3. u128 intermediate arithmetic for price calculations
Price calculations frequently multiply two u64 values. Always promote to u128 before multiplying:
/// Compute value = amount * price, returning an error if the result exceeds u64::MAX.
fn compute_value(amount: u64, price: u64) -> Result<u64> {
let result = (amount as u128)
.checked_mul(price as u128)
.ok_or(error!(ErrorCode::MathOverflow))?;
u64::try_from(result).map_err(|_| error!(ErrorCode::MathOverflow))
}
/// Compute ratio = numerator * scale / denominator, safe against intermediate overflow.
fn compute_scaled_ratio(numerator: u64, denominator: u64, scale: u64) -> Result<u64> {
let scaled = (numerator as u128)
.checked_mul(scale as u128)
.ok_or(error!(ErrorCode::MathOverflow))?;
let result = scaled
.checked_div(denominator as u128)
.ok_or(error!(ErrorCode::DivisionByZero))?;
u64::try_from(result).map_err(|_| error!(ErrorCode::MathOverflow))
}4. Validate amount bounds on instruction entry
Reject obviously invalid inputs at the boundary of the instruction handler to reduce the attack surface:
pub fn deposit(ctx: Context<Deposit>, amount: u64) -> Result<()> {
// Reject zero — a common edge case that produces no-op behavior
require!(amount > 0, ErrorCode::InvalidAmount);
// Reject implausibly large amounts (domain-specific cap)
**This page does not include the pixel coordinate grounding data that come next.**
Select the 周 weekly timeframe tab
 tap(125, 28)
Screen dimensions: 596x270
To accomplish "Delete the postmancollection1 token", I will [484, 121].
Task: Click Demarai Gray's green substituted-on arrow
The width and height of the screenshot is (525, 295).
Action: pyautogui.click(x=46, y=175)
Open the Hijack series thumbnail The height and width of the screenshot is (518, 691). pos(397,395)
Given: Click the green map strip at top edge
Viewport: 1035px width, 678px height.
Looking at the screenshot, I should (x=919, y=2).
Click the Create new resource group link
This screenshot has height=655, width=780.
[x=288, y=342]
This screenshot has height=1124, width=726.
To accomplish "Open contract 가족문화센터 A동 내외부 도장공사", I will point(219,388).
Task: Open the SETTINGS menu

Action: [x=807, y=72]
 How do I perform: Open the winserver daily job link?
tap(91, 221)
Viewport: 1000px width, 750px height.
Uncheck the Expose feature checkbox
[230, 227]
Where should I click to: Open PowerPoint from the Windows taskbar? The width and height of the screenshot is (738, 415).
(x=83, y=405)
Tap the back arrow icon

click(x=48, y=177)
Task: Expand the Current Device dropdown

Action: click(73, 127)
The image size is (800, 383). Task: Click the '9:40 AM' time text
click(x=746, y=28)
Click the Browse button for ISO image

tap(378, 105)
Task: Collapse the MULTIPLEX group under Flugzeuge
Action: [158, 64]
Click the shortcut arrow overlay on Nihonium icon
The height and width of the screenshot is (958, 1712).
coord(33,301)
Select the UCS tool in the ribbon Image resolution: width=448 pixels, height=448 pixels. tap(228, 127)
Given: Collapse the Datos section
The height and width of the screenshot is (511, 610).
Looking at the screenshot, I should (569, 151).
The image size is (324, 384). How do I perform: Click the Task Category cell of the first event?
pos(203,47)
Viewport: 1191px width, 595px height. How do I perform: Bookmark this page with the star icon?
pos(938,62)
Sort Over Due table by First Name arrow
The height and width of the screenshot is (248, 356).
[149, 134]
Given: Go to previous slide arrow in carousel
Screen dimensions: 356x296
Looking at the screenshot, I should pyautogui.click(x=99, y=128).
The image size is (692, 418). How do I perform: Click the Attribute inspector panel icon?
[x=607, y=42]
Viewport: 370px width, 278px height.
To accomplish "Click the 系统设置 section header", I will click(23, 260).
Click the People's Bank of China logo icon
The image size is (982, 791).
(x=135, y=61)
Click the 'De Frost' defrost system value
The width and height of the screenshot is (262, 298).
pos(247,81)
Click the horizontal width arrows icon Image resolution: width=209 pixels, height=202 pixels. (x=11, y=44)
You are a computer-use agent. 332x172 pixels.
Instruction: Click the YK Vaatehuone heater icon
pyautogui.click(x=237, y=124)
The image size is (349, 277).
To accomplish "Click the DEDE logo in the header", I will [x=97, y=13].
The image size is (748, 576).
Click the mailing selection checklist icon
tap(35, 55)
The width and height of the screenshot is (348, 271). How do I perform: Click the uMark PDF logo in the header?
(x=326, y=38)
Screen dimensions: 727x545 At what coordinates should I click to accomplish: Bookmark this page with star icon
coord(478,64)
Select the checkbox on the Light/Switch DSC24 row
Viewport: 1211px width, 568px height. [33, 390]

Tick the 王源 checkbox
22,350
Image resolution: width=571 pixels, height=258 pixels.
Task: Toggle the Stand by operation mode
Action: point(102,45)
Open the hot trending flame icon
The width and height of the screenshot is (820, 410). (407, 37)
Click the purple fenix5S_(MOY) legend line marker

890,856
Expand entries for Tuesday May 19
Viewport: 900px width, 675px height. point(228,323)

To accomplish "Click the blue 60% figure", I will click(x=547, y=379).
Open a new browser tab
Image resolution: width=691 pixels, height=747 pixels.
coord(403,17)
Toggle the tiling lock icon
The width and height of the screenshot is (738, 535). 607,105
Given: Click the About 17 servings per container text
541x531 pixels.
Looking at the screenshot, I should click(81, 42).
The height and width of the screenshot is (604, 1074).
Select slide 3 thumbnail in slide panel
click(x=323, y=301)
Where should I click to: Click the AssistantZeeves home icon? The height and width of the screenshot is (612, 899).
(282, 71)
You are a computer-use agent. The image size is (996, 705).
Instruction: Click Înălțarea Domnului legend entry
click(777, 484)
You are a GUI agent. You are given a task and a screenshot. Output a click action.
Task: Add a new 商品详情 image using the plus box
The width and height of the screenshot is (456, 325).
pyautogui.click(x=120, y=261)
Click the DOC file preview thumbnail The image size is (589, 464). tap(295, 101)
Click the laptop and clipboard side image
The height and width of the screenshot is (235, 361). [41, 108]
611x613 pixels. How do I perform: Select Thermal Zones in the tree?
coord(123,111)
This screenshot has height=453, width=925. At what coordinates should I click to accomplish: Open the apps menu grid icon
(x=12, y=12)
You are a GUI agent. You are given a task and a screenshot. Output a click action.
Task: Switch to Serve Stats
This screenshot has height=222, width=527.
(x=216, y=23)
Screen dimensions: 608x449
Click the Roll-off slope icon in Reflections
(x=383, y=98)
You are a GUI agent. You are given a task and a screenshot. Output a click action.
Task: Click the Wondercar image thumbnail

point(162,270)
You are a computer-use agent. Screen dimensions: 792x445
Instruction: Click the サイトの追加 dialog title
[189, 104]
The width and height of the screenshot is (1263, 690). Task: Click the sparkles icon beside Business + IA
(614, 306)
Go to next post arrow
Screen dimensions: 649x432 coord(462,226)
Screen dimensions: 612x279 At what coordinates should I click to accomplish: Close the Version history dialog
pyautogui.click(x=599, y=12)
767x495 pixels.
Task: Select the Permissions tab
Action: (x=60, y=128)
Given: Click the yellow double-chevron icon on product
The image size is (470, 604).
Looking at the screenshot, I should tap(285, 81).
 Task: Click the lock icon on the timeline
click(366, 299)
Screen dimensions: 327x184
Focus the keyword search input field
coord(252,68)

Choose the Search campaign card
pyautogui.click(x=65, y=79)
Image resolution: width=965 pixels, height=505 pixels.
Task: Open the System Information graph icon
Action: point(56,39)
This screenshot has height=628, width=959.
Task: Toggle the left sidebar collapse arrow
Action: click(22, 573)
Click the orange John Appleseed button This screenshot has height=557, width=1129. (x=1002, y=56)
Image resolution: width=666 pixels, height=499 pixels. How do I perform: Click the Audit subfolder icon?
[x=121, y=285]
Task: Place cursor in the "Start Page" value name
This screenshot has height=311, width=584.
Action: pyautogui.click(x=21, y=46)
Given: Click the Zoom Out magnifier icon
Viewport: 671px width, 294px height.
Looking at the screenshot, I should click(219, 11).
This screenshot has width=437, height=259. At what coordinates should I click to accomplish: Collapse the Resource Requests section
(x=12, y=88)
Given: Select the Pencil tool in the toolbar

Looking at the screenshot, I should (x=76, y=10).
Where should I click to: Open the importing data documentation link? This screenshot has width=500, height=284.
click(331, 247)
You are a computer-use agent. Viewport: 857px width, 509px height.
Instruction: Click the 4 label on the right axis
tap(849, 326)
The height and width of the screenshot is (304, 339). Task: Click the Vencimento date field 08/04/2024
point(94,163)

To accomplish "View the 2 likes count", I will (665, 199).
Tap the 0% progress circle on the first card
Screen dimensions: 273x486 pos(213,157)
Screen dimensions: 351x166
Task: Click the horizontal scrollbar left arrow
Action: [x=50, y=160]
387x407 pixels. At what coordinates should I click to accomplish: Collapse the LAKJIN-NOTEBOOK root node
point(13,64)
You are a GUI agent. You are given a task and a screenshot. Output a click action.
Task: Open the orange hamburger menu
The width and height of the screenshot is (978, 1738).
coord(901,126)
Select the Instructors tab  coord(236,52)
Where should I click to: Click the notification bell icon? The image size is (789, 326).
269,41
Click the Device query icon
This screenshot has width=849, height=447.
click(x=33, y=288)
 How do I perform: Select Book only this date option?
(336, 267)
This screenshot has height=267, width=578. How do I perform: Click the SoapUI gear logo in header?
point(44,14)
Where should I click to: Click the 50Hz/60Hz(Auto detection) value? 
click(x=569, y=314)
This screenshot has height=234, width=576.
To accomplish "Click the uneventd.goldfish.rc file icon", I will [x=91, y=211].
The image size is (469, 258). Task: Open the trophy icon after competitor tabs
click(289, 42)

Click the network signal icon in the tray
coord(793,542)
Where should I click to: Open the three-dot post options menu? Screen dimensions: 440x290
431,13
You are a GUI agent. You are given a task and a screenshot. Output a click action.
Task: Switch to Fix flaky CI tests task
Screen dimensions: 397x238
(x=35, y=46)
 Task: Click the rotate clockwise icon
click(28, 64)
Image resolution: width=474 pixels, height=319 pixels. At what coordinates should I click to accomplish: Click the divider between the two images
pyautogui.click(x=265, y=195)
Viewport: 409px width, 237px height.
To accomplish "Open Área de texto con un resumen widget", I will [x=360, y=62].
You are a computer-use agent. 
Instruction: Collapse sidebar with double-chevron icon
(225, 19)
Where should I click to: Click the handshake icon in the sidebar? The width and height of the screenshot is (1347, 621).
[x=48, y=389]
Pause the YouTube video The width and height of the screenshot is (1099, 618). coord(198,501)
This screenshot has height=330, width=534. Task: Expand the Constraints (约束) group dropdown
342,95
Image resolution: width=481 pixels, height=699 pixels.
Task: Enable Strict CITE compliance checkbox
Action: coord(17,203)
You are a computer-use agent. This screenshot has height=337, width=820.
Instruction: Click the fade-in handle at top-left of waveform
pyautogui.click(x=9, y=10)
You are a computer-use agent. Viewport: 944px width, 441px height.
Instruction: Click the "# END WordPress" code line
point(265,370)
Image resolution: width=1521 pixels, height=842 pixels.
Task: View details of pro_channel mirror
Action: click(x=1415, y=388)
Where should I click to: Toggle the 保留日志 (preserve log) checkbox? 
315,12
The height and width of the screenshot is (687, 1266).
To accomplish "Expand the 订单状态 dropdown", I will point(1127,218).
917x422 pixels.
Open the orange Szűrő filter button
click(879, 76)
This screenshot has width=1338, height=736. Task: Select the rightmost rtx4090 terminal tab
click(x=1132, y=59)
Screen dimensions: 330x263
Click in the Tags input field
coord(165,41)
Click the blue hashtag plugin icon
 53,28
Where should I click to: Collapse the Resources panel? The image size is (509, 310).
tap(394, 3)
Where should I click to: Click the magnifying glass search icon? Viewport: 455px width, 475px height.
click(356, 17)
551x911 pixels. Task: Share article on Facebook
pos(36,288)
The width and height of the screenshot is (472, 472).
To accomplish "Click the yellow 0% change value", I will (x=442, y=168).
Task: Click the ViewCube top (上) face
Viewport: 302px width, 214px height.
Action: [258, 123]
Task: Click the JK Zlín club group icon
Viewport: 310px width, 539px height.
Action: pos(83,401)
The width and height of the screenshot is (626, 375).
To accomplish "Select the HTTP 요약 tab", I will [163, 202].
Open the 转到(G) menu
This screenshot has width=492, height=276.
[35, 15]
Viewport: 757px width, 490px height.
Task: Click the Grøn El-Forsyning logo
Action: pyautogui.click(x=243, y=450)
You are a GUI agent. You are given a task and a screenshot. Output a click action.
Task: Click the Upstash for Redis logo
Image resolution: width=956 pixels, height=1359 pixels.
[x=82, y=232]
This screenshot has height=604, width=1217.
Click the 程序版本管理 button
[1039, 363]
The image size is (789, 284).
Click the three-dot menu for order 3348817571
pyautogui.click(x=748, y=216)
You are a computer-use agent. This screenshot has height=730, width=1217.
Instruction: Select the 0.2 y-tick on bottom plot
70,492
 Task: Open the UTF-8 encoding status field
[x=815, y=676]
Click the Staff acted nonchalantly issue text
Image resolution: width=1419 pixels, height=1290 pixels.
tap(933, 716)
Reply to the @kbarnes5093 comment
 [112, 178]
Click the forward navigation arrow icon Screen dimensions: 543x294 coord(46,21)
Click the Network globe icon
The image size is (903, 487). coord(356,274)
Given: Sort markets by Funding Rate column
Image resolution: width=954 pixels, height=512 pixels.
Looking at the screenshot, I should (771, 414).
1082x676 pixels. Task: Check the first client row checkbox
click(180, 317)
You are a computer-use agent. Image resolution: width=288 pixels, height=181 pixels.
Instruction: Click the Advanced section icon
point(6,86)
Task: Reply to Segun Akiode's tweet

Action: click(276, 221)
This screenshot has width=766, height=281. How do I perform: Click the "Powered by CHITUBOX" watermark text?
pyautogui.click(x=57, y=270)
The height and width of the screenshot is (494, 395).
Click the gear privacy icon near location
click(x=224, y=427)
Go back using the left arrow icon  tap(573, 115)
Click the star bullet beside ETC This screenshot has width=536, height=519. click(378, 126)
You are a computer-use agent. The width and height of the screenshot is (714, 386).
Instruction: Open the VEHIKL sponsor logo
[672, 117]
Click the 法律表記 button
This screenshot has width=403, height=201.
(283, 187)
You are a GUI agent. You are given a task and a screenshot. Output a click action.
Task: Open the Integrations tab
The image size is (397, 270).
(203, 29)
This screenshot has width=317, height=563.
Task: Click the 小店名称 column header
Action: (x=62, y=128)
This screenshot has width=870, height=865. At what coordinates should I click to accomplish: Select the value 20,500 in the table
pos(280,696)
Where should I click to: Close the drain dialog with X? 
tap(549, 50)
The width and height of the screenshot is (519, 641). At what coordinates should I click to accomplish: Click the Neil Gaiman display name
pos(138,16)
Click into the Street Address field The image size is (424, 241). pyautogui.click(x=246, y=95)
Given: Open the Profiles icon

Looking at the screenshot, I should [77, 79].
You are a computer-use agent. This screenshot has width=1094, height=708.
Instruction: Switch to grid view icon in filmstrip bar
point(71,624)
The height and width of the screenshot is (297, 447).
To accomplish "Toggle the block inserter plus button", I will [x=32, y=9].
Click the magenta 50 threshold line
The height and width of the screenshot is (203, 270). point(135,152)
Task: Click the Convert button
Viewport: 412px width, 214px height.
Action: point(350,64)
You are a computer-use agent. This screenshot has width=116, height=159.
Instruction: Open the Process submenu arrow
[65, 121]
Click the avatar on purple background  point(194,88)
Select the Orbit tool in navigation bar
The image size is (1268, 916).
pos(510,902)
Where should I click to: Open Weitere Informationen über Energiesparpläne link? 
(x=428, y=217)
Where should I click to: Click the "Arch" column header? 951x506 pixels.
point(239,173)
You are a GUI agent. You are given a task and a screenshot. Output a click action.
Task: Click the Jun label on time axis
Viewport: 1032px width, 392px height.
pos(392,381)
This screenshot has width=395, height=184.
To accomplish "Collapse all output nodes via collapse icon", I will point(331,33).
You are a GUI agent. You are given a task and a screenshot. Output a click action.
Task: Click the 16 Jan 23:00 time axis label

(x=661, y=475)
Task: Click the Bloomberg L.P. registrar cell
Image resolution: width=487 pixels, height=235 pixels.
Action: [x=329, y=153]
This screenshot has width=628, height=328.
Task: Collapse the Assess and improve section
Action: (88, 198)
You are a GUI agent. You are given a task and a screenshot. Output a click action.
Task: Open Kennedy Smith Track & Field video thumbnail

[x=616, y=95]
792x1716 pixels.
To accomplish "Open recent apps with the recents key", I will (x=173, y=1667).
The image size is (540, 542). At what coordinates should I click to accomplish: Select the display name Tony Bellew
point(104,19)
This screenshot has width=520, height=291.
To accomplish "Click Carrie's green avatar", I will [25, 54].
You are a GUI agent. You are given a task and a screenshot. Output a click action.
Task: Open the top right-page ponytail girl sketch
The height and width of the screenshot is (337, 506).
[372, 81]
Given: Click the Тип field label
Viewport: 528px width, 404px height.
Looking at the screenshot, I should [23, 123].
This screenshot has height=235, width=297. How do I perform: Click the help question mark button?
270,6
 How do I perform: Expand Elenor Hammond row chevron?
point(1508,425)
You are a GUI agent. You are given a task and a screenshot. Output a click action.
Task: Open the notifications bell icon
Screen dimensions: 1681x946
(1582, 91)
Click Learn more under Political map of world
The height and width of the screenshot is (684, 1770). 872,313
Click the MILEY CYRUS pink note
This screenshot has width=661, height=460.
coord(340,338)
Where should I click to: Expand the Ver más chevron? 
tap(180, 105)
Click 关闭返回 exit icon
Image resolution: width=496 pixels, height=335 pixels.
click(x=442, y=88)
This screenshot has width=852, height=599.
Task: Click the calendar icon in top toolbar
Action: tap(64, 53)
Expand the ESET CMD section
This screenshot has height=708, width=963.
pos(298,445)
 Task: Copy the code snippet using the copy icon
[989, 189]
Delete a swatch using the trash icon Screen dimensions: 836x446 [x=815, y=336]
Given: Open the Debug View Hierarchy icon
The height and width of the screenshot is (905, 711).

const MAX_SINGLE_DEPOSIT: u64 = 1_000_000_000_000; // 1,000 tokens at 9 decimals
require!(amount <= MAX_SINGLE_DEPOSIT, ErrorCode::AmountTooLarge);
// ... proceed with validated amount
Ok(())
}Common Mistakes
Mistake 1: Using wrapping_add / wrapping_sub on financial values
// WRONG: wrapping_* explicitly opts in to silent overflow — never use for balances
account.balance = account.balance.wrapping_sub(amount);wrapping_* methods are for bit manipulation and hash functions, not financial arithmetic.
Mistake 2: Checking against a constant cap after the arithmetic
// WRONG: the overflow happens before the cap check
let new_total = pool.total_supply + mint_amount; // Could already be 0 due to wrap
require!(new_total <= MAX_SUPPLY, ErrorCode::SupplyCapExceeded);Use checked_add first. If the result would overflow, the error is returned before any comparison.
Mistake 3: Assuming debug-mode panics protect production code
// MISLEADING: panics in tests give false confidence
// In debug mode: panics on overflow ✓
// In release mode (production): silently wraps ✗
pool.total_deposits += amount;Overflow panics only occur in debug builds. All Solana programs are compiled with --release for deployment. Write correct arithmetic that is safe in release mode.